According to the latest study, a mostly harmless virus was linked to the celiac disease. More exactly, a reovirus infection could potentially trigger this affection.
This new study was carried out by University of Pittsburgh School of Medicine and the University of Chicago research. Their results were published in the Science journal. Research found a connection between the development of autoimmune disorders and viruses, in general. Based on such studies, researchers are hoping to increase the chances of one-day developing vaccines for such affections.
“This study clearly shows that a virus that is not clinically symptomatic can still do bad things to the immune system and set the stage for an autoimmune disorder […].”

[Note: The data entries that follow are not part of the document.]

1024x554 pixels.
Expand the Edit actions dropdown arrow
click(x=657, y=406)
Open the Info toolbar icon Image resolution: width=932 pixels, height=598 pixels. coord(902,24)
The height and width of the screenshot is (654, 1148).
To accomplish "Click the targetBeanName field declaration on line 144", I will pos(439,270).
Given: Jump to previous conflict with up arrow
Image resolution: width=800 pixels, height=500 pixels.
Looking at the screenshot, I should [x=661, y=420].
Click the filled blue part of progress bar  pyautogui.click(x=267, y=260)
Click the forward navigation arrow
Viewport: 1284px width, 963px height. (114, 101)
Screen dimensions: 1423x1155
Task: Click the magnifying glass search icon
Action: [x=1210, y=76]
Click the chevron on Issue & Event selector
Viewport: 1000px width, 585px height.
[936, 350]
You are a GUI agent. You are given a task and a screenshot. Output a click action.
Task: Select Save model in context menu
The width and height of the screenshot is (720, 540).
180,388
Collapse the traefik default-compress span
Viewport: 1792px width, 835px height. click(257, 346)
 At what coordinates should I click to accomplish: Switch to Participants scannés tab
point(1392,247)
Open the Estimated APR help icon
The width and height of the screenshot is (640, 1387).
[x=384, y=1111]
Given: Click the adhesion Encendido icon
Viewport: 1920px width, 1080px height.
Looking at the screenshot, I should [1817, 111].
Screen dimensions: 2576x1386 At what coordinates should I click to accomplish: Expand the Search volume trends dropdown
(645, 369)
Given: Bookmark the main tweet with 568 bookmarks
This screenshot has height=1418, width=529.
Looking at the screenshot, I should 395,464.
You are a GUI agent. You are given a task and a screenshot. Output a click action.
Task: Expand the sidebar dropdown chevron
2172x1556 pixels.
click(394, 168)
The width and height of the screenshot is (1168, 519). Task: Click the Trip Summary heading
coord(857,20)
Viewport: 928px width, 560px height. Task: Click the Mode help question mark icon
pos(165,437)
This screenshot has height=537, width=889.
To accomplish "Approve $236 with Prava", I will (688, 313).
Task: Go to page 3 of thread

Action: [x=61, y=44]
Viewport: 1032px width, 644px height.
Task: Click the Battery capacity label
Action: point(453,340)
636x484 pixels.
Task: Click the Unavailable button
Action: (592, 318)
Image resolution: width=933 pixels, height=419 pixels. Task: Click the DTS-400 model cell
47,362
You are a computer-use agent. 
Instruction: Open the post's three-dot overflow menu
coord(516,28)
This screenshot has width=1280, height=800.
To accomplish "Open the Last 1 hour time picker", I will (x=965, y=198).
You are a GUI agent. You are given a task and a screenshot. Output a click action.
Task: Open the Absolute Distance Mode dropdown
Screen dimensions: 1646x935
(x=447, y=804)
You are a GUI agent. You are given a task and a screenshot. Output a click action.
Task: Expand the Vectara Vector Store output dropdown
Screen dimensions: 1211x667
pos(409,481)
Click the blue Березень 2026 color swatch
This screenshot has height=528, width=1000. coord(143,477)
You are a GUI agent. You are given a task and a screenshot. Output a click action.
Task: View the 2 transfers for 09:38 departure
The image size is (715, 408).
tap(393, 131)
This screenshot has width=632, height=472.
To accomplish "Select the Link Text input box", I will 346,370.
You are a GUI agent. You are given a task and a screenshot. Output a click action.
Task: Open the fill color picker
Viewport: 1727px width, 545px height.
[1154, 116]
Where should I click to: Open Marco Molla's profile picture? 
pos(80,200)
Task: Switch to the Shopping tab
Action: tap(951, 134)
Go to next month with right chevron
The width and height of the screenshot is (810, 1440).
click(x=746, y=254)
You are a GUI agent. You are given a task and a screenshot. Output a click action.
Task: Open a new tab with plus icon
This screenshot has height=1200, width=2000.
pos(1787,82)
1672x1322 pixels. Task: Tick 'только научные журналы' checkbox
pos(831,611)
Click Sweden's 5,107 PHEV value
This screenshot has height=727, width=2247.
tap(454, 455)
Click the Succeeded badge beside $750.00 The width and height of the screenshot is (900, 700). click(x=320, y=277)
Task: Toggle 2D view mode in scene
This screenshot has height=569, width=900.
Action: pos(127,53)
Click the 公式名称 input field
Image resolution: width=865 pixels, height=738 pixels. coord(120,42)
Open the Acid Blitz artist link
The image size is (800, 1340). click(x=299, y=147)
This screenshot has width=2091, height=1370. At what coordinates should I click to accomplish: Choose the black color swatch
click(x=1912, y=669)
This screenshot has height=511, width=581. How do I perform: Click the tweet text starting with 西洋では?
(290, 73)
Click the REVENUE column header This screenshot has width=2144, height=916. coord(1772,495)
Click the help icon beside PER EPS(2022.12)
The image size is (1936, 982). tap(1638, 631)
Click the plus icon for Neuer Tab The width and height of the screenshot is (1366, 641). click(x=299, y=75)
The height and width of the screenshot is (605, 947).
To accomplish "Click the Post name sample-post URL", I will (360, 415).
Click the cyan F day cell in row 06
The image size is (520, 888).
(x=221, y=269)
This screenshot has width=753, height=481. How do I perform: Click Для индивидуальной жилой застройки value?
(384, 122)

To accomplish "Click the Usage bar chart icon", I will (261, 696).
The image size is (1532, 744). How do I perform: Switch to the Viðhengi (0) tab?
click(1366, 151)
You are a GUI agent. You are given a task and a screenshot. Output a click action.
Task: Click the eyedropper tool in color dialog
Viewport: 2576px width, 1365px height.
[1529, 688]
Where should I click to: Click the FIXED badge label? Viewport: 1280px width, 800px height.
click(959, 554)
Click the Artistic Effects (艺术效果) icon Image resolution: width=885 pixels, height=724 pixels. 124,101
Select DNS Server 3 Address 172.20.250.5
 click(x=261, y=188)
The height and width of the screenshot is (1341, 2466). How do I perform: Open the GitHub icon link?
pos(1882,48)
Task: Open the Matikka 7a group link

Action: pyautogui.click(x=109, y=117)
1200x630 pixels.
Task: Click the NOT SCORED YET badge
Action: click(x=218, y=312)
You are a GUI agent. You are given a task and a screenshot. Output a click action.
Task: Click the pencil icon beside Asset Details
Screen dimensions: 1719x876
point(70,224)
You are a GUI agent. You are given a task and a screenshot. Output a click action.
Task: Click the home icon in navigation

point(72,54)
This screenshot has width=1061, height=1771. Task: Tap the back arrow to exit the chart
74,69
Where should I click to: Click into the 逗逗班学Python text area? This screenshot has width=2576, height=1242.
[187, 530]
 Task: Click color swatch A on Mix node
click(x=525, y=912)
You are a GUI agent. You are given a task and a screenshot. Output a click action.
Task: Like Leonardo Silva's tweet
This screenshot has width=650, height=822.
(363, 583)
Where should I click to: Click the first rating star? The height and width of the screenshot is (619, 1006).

This is according to Bana Jabri, an M.D., Ph.D., part of the University of Chicago Celiac Disease Center and study senior author. She particularly drew attention to the celiac disease. This latter is an autoimmune disease caused by an improper response to the gluten protein. Presently, there is no known cure for celiac disease. The only effective treatment seems to be a gluten-free diet.
The Reovirus, A Mostly Harmless Virus, Could Be Connected To The Celiac Disease
This new research has been able to experimentally confirm the link between an autoimmune disease, the celiac, and a virus. For the study, the team used a mostly harmless one, the reovirus. By using a human strain, they managed to show its connection to the celiac disease in mice tests.
In order to be fully attested, this connection would reportedly have to be proved in humans, as well. Nonetheless, the new study is part of a growing body of evidence. One that suggests that autoimmune diseases may also be caused by outside pathogens and their influence on the body.
As it is, the team also points out the following. Those affected by this mostly harmless virus will not necessarily develop such a disease. The infection, on its own, cannot trigger the celiac. However, when combined with genetic factors as well, it may play a previously undetected role. As it is, more research on the matter will still be needed.